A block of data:
===============
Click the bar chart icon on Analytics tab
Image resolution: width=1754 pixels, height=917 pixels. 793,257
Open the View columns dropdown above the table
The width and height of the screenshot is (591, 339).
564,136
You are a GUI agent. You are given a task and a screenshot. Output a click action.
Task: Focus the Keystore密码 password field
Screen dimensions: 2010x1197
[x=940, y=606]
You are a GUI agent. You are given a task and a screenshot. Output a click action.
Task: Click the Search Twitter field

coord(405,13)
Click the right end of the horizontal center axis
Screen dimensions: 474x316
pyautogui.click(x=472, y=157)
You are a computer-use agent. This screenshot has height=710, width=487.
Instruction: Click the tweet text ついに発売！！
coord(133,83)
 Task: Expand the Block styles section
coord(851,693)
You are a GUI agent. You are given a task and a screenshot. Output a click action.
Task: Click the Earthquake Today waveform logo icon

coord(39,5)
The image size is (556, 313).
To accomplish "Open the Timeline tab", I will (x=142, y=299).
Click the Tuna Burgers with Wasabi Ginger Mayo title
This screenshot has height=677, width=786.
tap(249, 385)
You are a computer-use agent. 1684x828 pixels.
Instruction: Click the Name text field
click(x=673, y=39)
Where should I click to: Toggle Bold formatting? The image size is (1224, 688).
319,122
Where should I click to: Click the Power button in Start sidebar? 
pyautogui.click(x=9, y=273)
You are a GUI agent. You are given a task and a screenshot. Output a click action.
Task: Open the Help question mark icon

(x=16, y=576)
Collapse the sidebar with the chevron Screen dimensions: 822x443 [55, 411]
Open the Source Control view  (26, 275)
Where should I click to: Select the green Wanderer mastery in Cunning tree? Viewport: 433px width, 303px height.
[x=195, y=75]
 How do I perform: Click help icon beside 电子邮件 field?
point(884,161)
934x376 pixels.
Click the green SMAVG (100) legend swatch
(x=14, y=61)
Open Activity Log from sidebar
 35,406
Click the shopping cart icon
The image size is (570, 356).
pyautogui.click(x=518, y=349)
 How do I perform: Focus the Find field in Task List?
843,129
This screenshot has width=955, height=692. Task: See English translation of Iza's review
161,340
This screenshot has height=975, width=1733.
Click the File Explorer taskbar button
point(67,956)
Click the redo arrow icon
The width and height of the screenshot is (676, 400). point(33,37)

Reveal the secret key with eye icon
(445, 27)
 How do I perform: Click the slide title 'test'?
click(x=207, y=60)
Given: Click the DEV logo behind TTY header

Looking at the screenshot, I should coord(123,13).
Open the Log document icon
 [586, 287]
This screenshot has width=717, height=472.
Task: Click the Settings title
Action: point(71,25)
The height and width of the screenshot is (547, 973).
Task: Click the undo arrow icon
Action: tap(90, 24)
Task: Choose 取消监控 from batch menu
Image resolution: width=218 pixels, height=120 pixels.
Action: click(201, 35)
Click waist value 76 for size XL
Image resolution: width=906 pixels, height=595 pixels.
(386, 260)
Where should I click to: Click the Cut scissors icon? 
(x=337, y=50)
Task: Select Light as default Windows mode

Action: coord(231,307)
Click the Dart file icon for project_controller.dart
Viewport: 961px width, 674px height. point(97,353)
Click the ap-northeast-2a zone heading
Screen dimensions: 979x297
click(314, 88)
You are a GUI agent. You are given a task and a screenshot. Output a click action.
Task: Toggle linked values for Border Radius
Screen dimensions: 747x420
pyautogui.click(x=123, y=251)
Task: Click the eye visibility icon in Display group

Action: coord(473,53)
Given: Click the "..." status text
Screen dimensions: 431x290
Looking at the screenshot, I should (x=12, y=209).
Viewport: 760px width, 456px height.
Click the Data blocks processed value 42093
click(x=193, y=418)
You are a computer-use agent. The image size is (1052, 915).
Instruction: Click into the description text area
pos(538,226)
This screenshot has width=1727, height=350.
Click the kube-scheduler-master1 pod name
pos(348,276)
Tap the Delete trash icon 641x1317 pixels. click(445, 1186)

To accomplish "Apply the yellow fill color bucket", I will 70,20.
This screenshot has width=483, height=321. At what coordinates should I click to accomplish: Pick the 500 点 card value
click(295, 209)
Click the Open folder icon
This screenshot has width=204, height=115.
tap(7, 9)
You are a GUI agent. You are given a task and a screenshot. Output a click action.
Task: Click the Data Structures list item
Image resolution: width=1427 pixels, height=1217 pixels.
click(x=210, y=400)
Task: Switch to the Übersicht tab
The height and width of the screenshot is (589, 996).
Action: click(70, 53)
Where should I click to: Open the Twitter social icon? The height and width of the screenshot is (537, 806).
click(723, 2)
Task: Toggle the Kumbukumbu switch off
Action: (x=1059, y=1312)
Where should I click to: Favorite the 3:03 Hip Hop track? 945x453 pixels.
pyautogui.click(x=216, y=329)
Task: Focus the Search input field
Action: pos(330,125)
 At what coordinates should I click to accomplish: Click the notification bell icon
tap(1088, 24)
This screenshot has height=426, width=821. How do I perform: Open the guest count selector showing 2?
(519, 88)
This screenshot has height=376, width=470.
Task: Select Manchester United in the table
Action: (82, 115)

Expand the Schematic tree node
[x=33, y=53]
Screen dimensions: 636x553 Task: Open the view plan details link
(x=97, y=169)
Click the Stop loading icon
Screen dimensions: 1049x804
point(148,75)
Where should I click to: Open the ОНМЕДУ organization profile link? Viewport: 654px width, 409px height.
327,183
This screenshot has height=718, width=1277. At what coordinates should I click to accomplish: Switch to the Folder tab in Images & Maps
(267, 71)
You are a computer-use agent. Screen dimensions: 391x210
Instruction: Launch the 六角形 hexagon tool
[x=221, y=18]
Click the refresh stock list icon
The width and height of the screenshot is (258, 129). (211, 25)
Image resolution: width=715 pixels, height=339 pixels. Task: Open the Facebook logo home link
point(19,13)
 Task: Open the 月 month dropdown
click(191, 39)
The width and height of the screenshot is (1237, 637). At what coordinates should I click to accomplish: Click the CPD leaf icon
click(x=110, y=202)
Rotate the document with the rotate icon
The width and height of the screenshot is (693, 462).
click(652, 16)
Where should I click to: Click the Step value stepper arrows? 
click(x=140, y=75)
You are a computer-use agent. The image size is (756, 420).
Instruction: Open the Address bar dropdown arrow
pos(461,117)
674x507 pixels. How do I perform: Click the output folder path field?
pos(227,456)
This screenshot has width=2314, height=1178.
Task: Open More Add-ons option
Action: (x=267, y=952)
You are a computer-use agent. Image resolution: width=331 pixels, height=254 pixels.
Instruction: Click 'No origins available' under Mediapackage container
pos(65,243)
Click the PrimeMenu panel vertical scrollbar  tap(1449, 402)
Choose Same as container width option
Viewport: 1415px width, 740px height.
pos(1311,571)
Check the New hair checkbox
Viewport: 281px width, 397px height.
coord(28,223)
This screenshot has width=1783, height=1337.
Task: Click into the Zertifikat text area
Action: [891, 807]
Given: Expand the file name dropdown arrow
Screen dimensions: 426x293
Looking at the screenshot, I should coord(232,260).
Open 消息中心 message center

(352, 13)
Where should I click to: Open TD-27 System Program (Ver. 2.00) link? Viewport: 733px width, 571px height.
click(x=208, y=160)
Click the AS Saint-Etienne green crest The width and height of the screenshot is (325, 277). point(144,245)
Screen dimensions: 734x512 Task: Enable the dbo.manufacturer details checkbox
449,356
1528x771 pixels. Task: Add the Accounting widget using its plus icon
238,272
===============
- [GIVEN REQUEST]: Copy out, word for word, the lines of the entries starting at the line that contains "Where should I click to: Toggle" and ending at the line that contains "Collapse the sidebar".

- [TASK OUTPUT]:
Where should I click to: Toggle Bold formatting? The image size is (1224, 688).
319,122
Where should I click to: Click the Power button in Start sidebar? 
pyautogui.click(x=9, y=273)
You are a GUI agent. You are given a task and a screenshot. Output a click action.
Task: Open the Help question mark icon

(x=16, y=576)
Collapse the sidebar with the chevron Screen dimensions: 822x443 [55, 411]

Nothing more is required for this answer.